Find out more about Henriette at:

Twitter: @henrigyland


7 thoughts on “The Monday Interview with Henriette Gyland

  1. Henri

    Thanks so much for sharing your story with us and it was lovely to meet you at the RNA conference at the weekend. I think you are so right that a little bit of distance between you and a novel and reflecting on the feedback you have had a little while later can make a huge difference. I have had an Aha moment following my editor’s appointment on Saturday and I really think it might help put me on the right path! Good luck with The Elephant Girl and all of your future projects 🙂

    Jo x

  2. Hi Henri,
    I like what you said about learning about the craft of writing, even when you get it wrong. The NWS is so good for those of us that are unpublished. The fact that we can submit and get the feedback from people that know the writing world, and are published themselves, is a wonderful thing. Their experience is an invaluable asset for us. The people we meet on our journey are so important, as they become our friends. And you know that in the difficult and frustrating times, they will be there to encourage you and be with you all the way.
    Thanks for joining us on the blog today, and I look forward to reading The Elephant Girl. Long may your writing journey continue.
    Lorraine x

  3. Hi Henri,
    Thanks for joining us today and sharing your writing journey with us. The NWS is a real asset to those of us that are not yet published. It is so good to know that people who are already published are willing to help those that want to be. And through our journey we meet some lovely people who become our friends. And these people really help to encourage us when times get a bit tough with our writing.

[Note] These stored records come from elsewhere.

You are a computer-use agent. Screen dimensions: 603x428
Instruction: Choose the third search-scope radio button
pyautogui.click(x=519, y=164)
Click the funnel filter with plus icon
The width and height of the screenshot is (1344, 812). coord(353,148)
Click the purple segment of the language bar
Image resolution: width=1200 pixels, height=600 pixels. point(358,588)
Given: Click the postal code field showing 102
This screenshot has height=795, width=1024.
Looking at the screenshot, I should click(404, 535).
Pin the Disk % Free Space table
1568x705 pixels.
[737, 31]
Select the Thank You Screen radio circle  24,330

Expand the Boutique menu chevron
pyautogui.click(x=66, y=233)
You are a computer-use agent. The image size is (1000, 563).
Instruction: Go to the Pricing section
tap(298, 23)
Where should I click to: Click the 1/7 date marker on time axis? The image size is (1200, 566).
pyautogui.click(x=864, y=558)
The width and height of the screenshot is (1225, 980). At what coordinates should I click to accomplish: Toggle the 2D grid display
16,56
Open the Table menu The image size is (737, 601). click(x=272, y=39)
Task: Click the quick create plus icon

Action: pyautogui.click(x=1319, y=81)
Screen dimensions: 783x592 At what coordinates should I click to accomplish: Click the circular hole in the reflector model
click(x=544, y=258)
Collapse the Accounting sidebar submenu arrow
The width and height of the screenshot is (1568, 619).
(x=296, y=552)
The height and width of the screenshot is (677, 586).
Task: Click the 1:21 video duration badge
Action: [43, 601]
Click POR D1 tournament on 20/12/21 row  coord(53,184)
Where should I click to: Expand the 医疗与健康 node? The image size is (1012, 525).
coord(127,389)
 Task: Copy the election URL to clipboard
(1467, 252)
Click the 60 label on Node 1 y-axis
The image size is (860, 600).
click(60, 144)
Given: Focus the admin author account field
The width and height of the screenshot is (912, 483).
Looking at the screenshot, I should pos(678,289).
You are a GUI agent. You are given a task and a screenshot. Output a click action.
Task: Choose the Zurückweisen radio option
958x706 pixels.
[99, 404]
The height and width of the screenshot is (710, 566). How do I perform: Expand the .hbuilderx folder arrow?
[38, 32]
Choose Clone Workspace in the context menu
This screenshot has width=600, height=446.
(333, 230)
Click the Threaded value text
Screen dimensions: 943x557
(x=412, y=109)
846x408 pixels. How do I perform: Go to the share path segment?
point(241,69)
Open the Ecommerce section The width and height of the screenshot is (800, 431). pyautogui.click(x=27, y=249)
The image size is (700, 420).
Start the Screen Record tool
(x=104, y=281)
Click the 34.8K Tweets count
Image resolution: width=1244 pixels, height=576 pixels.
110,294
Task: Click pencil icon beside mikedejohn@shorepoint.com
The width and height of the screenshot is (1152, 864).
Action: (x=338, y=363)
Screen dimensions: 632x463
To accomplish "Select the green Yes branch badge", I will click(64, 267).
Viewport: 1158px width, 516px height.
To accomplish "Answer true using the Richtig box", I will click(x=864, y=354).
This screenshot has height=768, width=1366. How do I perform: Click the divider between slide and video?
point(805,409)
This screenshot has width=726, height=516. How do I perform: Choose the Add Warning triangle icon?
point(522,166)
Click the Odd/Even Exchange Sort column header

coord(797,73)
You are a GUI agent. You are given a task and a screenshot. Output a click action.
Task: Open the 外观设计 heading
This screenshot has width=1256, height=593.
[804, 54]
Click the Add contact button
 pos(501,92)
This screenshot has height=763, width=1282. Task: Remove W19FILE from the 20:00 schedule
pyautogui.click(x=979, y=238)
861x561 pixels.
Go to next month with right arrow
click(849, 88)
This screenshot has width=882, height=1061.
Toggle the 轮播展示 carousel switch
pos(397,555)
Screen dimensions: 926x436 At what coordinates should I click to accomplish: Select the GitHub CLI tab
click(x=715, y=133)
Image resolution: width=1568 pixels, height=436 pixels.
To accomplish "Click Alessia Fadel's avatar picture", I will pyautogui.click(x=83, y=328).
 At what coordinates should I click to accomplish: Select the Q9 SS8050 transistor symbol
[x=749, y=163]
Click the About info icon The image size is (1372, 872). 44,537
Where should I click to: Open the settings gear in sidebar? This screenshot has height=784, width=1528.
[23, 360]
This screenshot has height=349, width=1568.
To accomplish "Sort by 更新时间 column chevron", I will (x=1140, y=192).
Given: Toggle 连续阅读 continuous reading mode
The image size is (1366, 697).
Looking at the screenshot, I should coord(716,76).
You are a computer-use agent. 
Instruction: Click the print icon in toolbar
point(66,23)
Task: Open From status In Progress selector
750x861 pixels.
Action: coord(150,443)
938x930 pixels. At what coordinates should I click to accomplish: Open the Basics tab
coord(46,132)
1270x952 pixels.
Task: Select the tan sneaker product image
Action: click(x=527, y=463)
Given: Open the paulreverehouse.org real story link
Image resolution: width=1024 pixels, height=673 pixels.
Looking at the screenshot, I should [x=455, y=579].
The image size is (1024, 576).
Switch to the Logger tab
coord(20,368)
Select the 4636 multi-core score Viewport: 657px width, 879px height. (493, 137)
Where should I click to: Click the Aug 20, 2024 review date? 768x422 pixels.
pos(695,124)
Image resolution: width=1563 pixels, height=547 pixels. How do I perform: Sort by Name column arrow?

I like what you said about getting things wrong, and that you have learnt from this. That is an encouragement, to know it is all a part of learning to write. Thanks so much for joining us today, and I look forward to reading The Elephant Girl. Long may your writing journey continue.
    Lorraine x

  4. Hi Henri,
    It’s fascinating to hear about your journey to publication and thanks for being so open with us about the despair along the way. I’m sure we can all relate to that part of it! It was interesting to hear you talk about the editing process at the conference. Clearly getting ‘the call’ is only the first part of a long process.
    I’ve read Up Close and enjoyed it. The very best of luck with The Elephant Girl. I shall look forward to reading it.

  5. Great interview, Henri – wishing you all the best with The Elephant Girl, and looking forward to all your future books.

  6. Thank you to Jo, Lorraine, and Alex, as well as to the rest of the Write Romantics, for having me on you blog. It was a real pleasure, and I’m very happy that hearing about my personal experiences about writing and striving towards publication has been useful to you. I’ve only recently graduated from the NWS, so I know where you’re all coming from (!), and I’m happy to help in any way I can.
    Henriette x

  7. Thanks Henri for that insight into your ‘journey’ and for the excellent advice. I like the way you put a positive spin on rejection – so important to be able to do that I think. Good luck with your sales and future projects.